To do this, the parse-html-stream library that I have recently put in open-source, supports also walking through the tree of nodes during streaming, allowing you to do incremental rendering, while you walk through the tree the library is parsing the HTML chunks in the order they arrive, and while you have the parsed nodes you are making the rendering changes.

import htmlStreamWalker from 'parse-html-stream/walker'

// ...

const reader = res.body.getReader()
const walker = await htmlStreamWalker(reader)

// Root node
const rootNode = walker.rootNode

// Gives the firstChild taking into account the stream chunks
const child = await walker.firstChild(rootNode)

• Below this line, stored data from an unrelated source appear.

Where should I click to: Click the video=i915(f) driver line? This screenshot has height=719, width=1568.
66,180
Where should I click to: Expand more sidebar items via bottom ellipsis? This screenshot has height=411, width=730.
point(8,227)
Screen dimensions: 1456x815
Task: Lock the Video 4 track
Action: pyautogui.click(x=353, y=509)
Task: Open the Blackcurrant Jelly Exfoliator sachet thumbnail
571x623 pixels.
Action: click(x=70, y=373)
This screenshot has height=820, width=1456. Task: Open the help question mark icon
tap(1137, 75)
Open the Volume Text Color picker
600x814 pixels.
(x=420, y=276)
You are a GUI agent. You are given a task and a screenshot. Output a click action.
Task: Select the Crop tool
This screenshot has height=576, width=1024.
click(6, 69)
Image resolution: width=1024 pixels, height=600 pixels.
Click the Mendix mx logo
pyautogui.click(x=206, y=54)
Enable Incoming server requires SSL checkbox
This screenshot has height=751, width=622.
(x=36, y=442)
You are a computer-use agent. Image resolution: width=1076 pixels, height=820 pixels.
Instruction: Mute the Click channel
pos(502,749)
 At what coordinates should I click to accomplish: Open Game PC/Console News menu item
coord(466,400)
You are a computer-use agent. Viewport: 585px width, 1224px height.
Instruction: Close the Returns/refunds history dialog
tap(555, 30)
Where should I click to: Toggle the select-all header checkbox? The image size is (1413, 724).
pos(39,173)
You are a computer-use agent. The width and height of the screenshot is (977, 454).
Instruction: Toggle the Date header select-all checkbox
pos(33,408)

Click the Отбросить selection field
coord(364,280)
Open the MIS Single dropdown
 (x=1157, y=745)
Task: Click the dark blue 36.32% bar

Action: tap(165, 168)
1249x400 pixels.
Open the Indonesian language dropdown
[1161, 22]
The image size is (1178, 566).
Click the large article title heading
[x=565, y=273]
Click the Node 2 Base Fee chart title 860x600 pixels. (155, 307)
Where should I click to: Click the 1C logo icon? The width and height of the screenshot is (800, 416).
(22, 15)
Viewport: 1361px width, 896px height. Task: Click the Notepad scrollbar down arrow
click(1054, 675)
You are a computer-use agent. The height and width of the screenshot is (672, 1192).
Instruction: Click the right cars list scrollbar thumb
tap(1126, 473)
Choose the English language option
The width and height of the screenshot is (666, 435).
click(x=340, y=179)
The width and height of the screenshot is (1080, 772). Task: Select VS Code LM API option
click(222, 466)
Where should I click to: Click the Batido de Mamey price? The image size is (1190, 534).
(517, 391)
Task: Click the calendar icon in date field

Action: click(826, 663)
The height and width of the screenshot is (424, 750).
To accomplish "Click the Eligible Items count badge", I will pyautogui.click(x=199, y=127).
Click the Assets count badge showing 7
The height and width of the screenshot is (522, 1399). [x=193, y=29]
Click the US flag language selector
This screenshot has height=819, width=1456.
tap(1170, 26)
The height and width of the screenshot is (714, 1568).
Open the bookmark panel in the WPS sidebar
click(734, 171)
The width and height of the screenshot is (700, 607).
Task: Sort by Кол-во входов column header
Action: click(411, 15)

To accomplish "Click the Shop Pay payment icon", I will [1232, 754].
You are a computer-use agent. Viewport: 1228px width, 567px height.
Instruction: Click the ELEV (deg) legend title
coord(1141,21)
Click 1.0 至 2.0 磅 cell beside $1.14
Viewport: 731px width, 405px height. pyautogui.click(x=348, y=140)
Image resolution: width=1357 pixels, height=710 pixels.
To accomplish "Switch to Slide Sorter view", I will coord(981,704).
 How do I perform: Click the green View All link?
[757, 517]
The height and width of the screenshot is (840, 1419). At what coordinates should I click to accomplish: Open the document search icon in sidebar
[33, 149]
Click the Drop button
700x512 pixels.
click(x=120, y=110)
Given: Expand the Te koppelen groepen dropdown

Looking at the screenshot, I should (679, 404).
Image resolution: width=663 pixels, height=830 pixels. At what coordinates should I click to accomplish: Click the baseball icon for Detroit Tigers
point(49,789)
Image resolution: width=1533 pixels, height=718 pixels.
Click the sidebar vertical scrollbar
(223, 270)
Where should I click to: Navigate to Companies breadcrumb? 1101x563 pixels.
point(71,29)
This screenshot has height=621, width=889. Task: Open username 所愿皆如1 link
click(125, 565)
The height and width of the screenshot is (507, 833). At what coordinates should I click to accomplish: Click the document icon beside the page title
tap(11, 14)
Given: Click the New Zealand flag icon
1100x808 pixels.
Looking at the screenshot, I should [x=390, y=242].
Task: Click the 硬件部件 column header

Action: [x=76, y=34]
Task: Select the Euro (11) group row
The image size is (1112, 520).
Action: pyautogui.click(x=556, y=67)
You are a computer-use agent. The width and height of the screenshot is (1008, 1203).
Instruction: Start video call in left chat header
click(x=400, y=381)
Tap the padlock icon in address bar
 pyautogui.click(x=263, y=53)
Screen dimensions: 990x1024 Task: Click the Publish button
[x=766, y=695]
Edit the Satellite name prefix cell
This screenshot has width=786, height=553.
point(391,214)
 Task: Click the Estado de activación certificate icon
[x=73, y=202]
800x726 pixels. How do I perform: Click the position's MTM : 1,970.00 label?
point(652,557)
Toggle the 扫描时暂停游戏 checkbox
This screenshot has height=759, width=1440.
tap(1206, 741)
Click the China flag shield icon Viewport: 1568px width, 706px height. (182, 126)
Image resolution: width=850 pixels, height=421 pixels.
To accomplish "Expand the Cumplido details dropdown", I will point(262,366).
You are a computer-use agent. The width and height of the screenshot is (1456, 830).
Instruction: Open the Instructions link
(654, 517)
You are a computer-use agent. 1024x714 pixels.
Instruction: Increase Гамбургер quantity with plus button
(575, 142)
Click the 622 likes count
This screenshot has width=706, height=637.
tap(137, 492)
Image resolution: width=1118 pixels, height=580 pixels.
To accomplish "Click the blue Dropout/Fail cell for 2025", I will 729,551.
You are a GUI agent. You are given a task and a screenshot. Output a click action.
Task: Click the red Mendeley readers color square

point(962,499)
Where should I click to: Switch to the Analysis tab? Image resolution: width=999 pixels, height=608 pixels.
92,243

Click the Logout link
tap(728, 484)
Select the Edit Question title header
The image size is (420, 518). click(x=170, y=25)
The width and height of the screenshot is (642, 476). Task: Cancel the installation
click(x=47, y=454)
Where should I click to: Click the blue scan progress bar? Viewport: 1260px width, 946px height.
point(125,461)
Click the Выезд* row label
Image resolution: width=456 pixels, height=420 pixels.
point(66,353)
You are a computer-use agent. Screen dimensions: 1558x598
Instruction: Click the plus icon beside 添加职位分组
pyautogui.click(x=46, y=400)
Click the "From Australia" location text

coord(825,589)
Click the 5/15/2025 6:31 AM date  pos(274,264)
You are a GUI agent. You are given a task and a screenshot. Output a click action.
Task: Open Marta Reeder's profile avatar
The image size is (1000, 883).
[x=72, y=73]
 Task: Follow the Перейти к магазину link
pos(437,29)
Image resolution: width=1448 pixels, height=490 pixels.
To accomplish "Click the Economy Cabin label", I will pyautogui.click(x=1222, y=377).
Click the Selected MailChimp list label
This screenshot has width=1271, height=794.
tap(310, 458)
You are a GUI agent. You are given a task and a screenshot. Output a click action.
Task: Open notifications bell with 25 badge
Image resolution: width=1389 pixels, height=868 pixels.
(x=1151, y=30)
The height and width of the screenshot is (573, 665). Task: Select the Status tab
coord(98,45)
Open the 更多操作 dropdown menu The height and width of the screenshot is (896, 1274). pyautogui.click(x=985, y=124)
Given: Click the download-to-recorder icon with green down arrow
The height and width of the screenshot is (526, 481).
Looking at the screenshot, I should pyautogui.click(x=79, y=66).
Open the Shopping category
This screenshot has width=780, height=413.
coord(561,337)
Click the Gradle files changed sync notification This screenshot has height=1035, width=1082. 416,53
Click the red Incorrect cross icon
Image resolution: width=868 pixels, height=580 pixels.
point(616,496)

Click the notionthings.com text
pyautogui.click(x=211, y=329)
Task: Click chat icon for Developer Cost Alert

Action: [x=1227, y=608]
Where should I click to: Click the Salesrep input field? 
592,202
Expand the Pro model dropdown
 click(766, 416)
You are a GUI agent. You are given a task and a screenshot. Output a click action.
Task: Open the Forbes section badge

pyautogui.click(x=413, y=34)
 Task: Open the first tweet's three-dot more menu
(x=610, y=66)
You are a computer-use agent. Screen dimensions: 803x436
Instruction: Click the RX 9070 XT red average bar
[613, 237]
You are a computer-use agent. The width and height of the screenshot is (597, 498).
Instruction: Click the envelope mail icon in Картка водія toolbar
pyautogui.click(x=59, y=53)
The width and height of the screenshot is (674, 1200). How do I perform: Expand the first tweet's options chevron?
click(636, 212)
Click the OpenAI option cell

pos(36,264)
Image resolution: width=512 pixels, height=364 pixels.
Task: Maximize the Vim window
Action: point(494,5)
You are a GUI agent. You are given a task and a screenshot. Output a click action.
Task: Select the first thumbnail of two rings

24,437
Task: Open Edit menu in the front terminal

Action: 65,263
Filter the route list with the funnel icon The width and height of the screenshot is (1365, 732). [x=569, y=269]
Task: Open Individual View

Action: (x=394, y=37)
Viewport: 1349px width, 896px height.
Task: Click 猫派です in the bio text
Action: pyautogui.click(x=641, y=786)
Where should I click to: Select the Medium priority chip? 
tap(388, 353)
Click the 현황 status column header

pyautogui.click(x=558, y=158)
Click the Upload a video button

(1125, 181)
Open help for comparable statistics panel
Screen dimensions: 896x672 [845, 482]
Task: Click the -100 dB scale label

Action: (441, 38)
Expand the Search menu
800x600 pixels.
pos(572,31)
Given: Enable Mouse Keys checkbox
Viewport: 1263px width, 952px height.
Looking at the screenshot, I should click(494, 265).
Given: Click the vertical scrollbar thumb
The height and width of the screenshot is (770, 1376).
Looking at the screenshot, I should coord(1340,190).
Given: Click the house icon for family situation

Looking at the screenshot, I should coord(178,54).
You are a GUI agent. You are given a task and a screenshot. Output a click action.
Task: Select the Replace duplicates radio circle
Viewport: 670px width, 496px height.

// Gives the nextSibling taking into account the stream chunks
const brother = await walker.nextSibling(rootNode)

// You can do it with every HTML node:
const childOfBrother = await walker.firstChild(brother)

In this case rootNode, child, brother, and childOfBrother are Nodes and you have access to all Node properties. Note, however, that there are two properties that may not be true because streaming chunks have yet to be received:

node.firstChild ❌ - Stop being correct, in some cases, it would work, in others it would not because maybe the next chunk is the child of the Node.
node.nextSibling ❌ - Stop being correct, in some cases, it would work, in others it would not because maybe the next chunk is the sibling of the Node.

For these cases, the parse-html-stream walker offers two methods to replace them so that they always work:

walker.firstChild(node) ✅ - Try first to get the firstChild, if not yet wait for the next chunk to verify if it has it or not. When the next chunk arrives it processes the next nodes.
walker.nextSibling(node) ✅ - Try first to get the nextSibling, if not yet wait for the next chunk to verify if it has it or not. When the next chunk arrives it processes the next nodes.

The initial nodes do not lose context and can be used after the execution of these functions.

Conclusions

In the article, we talked about the benefits and practical applications of HTML Streaming beyond just the initial rendering.

We talked about more technical concepts such as RPC, View Transitions API, DOM Diffing algorithm, but without going into detail on each of these topics, but rather how to use HTML Streaming in each of them. If you are interested in knowing more about topics that I have not gone into depth in this article, comment it in the comments and I will take it into account to make another article focusing on other topics that interest you.

We have also talked about parse-html-stream, a small library that I have recently put in open-source so that anyone can use it.

On a final note, the web was invented to transfer hypermedia (HTML) and after using JSON and a lot of client code over the last years, I hope to see more Hypermedia-Driven applications available to make life easier for developers and make websites lighter with almost no JavaScript code, so I see great promise for the future of HTML streaming beyond the initial load.